* [Material for this task]:

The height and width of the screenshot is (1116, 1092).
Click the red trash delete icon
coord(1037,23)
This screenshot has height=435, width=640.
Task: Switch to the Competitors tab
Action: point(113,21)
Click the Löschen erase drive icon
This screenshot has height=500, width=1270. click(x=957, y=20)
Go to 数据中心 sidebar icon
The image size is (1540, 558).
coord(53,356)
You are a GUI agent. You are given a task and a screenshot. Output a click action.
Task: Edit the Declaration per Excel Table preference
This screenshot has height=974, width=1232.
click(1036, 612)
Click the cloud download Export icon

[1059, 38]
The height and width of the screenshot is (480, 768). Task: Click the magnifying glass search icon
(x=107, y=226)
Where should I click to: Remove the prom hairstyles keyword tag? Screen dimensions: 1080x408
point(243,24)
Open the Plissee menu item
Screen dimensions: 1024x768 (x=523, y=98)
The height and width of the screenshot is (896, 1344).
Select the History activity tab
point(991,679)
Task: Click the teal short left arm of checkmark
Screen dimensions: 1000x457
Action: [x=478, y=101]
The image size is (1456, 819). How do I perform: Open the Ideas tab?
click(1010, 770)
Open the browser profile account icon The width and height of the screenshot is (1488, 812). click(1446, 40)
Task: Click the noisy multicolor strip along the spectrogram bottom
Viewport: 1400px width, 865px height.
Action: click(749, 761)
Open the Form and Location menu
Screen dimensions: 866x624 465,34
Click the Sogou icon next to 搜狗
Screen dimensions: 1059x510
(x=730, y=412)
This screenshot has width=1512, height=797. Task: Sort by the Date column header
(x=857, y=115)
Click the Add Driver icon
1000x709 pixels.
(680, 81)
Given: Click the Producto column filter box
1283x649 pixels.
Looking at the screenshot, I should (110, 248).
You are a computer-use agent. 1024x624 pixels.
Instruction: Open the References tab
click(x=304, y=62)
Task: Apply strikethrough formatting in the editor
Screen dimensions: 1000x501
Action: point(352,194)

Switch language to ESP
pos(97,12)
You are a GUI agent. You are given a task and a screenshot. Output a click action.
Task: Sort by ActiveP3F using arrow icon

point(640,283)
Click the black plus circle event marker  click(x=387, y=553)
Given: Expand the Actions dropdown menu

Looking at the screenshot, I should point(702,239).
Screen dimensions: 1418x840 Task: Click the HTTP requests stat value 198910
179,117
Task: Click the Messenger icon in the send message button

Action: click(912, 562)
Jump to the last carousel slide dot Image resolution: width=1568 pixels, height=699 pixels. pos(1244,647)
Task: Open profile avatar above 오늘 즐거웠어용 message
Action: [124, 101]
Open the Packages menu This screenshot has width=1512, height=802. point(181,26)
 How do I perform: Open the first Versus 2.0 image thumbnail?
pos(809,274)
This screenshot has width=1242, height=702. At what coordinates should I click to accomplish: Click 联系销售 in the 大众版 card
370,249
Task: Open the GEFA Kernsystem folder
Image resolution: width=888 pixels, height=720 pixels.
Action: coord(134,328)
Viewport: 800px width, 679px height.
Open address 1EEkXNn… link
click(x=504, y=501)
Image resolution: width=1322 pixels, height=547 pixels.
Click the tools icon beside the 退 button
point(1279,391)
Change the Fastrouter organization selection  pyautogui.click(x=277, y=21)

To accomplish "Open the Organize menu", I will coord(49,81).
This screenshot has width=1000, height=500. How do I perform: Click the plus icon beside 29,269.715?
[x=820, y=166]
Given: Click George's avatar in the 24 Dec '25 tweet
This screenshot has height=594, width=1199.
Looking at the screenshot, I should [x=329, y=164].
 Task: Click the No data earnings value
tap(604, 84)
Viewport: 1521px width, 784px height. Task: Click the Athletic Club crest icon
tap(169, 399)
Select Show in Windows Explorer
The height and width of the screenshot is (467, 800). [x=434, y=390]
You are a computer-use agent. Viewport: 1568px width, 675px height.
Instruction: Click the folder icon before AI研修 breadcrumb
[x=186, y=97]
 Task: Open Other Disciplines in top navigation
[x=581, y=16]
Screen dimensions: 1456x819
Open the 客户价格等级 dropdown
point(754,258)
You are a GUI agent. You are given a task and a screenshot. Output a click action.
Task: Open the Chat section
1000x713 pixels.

* [Aim of the exercise]:
Can you repeat the listing above with "Instruction:" changed to "Goal:" everywhere and everything else left the same?

* [Reply]:
The height and width of the screenshot is (1116, 1092).
Click the red trash delete icon
coord(1037,23)
This screenshot has height=435, width=640.
Task: Switch to the Competitors tab
Action: point(113,21)
Click the Löschen erase drive icon
This screenshot has height=500, width=1270. click(x=957, y=20)
Go to 数据中心 sidebar icon
The image size is (1540, 558).
coord(53,356)
You are a GUI agent. You are given a task and a screenshot. Output a click action.
Task: Edit the Declaration per Excel Table preference
This screenshot has height=974, width=1232.
click(1036, 612)
Click the cloud download Export icon

[1059, 38]
The height and width of the screenshot is (480, 768). Task: Click the magnifying glass search icon
(x=107, y=226)
Where should I click to: Remove the prom hairstyles keyword tag? Screen dimensions: 1080x408
point(243,24)
Open the Plissee menu item
Screen dimensions: 1024x768 (x=523, y=98)
The height and width of the screenshot is (896, 1344).
Select the History activity tab
point(991,679)
Task: Click the teal short left arm of checkmark
Screen dimensions: 1000x457
Action: [x=478, y=101]
The image size is (1456, 819). How do I perform: Open the Ideas tab?
click(1010, 770)
Open the browser profile account icon The width and height of the screenshot is (1488, 812). click(1446, 40)
Task: Click the noisy multicolor strip along the spectrogram bottom
Viewport: 1400px width, 865px height.
Action: click(749, 761)
Open the Form and Location menu
Screen dimensions: 866x624 465,34
Click the Sogou icon next to 搜狗
Screen dimensions: 1059x510
(x=730, y=412)
This screenshot has width=1512, height=797. Task: Sort by the Date column header
(x=857, y=115)
Click the Add Driver icon
1000x709 pixels.
(680, 81)
Given: Click the Producto column filter box
1283x649 pixels.
Looking at the screenshot, I should (110, 248).
You are a computer-use agent. 1024x624 pixels.
Goal: Open the References tab
click(x=304, y=62)
Task: Apply strikethrough formatting in the editor
Screen dimensions: 1000x501
Action: point(352,194)

Switch language to ESP
pos(97,12)
You are a GUI agent. You are given a task and a screenshot. Output a click action.
Task: Sort by ActiveP3F using arrow icon

point(640,283)
Click the black plus circle event marker  click(x=387, y=553)
Given: Expand the Actions dropdown menu

Looking at the screenshot, I should point(702,239).
Screen dimensions: 1418x840 Task: Click the HTTP requests stat value 198910
179,117
Task: Click the Messenger icon in the send message button

Action: click(912, 562)
Jump to the last carousel slide dot Image resolution: width=1568 pixels, height=699 pixels. pos(1244,647)
Task: Open profile avatar above 오늘 즐거웠어용 message
Action: [124, 101]
Open the Packages menu This screenshot has width=1512, height=802. point(181,26)
 How do I perform: Open the first Versus 2.0 image thumbnail?
pos(809,274)
This screenshot has width=1242, height=702. At what coordinates should I click to accomplish: Click 联系销售 in the 大众版 card
370,249
Task: Open the GEFA Kernsystem folder
Image resolution: width=888 pixels, height=720 pixels.
Action: coord(134,328)
Viewport: 800px width, 679px height.
Open address 1EEkXNn… link
click(x=504, y=501)
Image resolution: width=1322 pixels, height=547 pixels.
Click the tools icon beside the 退 button
point(1279,391)
Change the Fastrouter organization selection  pyautogui.click(x=277, y=21)

To accomplish "Open the Organize menu", I will coord(49,81).
This screenshot has width=1000, height=500. How do I perform: Click the plus icon beside 29,269.715?
[x=820, y=166]
Given: Click George's avatar in the 24 Dec '25 tweet
This screenshot has height=594, width=1199.
Looking at the screenshot, I should [x=329, y=164].
 Task: Click the No data earnings value
tap(604, 84)
Viewport: 1521px width, 784px height. Task: Click the Athletic Club crest icon
tap(169, 399)
Select Show in Windows Explorer
The height and width of the screenshot is (467, 800). [x=434, y=390]
You are a computer-use agent. Viewport: 1568px width, 675px height.
Goal: Click the folder icon before AI研修 breadcrumb
[x=186, y=97]
 Task: Open Other Disciplines in top navigation
[x=581, y=16]
Screen dimensions: 1456x819
Open the 客户价格等级 dropdown
point(754,258)
You are a GUI agent. You are given a task and a screenshot. Output a click action.
Task: Open the Chat section
1000x713 pixels.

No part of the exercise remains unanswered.